"Hayatın gerçeklerini ortaya çıkarmak için büyük bir sabır ve özveriyle uğraşanları böylesi söz oyunlarıyla karalayan 'soylu' insanlardan olmaktansa, kendini ve haddini bilen, gerçeğe saygılı bir maymunun soyundan gelmiş olmayı yeğlerim."
160 yıl önce Charles Darwin'in Türlerin Kökeni adlı çığır açıcı eseri İngiltere'de yayımlandıktan hemen sonra kopan şiddetli tartışmalarda en ön safta olmuş doğabilimci Thomas Henry Huxley (ki kendisine "Darwin'in buldoğu" denmiştir), yukarıdaki sözleri Oxford Piskoposu Samuel Wilberforce'a yönelik telaffuz etti.

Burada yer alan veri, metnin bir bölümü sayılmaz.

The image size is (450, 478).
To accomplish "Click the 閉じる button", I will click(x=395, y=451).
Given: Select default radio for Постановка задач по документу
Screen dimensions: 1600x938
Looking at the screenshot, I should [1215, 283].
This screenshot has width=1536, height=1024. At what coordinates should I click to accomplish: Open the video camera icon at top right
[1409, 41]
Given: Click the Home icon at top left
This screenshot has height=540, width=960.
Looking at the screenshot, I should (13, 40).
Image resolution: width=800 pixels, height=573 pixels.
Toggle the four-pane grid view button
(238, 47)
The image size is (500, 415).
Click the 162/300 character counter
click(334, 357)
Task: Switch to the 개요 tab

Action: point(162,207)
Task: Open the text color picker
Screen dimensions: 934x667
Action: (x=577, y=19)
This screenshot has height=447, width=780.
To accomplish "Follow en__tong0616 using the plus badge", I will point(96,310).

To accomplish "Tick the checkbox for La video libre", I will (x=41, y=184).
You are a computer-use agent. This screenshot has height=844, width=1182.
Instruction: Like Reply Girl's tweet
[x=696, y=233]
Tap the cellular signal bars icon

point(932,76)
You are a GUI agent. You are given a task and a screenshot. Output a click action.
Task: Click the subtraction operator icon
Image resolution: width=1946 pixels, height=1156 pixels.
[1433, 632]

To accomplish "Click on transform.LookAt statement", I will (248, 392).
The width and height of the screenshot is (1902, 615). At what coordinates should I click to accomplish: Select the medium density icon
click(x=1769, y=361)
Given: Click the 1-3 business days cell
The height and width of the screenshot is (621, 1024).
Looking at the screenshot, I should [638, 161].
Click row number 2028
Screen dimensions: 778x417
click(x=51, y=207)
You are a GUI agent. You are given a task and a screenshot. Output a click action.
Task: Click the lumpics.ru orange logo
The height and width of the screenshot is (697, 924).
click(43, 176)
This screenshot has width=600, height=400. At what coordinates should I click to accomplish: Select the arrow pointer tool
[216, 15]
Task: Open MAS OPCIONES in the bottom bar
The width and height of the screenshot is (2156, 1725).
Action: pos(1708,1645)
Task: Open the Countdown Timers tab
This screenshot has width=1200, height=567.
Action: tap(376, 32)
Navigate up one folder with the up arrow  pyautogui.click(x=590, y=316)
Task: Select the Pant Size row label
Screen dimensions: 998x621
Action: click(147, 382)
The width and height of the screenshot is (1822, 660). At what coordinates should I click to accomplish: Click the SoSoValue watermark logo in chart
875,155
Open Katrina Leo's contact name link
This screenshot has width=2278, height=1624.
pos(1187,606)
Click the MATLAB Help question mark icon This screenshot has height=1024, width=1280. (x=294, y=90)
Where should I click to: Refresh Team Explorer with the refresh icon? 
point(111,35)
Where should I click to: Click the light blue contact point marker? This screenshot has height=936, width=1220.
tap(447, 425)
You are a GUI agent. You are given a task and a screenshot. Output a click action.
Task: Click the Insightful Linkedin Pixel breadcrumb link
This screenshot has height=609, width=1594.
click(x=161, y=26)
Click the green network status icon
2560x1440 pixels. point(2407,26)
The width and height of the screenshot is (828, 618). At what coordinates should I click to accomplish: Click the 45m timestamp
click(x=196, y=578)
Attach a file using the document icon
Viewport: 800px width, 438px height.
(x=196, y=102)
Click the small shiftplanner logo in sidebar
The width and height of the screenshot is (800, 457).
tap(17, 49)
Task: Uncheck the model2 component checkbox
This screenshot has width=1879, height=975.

Piskopos, Darwin'in kitabının "Kutsal Kitap"taki yaratılış anlatısını geçersiz kılmasıyla ciddi bir sarsıntı içindeki "Ruhban"ın sözcüsü olarak Oxford'da Britanya Bilim Geliştirme Derneği'ndeki tartışmada Huxley'e sözüm ona "şaka" olarak şu mütecaviz soruyu yöneltmişti: "Siz, büyükbabanız tarafından mı yoksa büyükanneniz tarafından mı maymundan geliyorsunuz?!"
İşte, Huxley'in, tabiri caizse "Papaz'a, papazı bulduran" yukarıdaki sözleri, bu soruya yanıttır.
Bütün bu tartışmalar olurken Darwin ortada yoktur.
O, 20 küsur yılı aşkın zamandır beklettiği, bir türlü yayın haline getirmediği çalışmalarını nihayet kitap olarak piyasaya sürmüş, onu adeta bir "saatli bomba" misali orta yere bıraktıktan sonra köşesine, daha doğrusu inzivaya çekilmiştir.
Darwin aslında hep inzivadadır.
1830 başında Kraliyet gemisi H.M.S Beagle ile dönemin imkân ve şartları düşünüldüğünde muazzam bir fırsat olarak önüne çıkmış beş yıllık doğa-araştırma gezisindeki bilimsel gözlem ve bulgularından çıkan sonuçların zihninde ve ruhunda yarattığı sarsıntıyla başa çıkmaya çalışmaktadır o.
Darwin o gemiye İncil'de yazılı olanları "Doğa"ya doğrulatmak için çıkmıştı.
Tam aksi sonuçla karşılaştı. Doğa, Kutsal Kitap'ı yanlışladı.
İnançlı bir Protestan olan Darwin o araştırma gezisinden itibaren yıllarca ne yapacağını bilemez halde iki arada-bir derede geçirdi ömrünü.
Araştırma sürecinde gözlemlediği olgulara mı itibar edecekti, yoksa inancına dayanak olan anlatıda yazanlara mı?..
Aklıyla kalbi arasında oluşan gerilimde, kâh bilimsel emeğinin hakkını verememenin hüznü, kâh inancının altını oyma endişesi içinde iki on yıl geçirdi. Belki bu ikilemden hiç sıyrılamayacaktı da…
Ama Pasifik'in öte ucundan gelen bir mektup her şeyi değiştirdi, bu ikilemi giderdi.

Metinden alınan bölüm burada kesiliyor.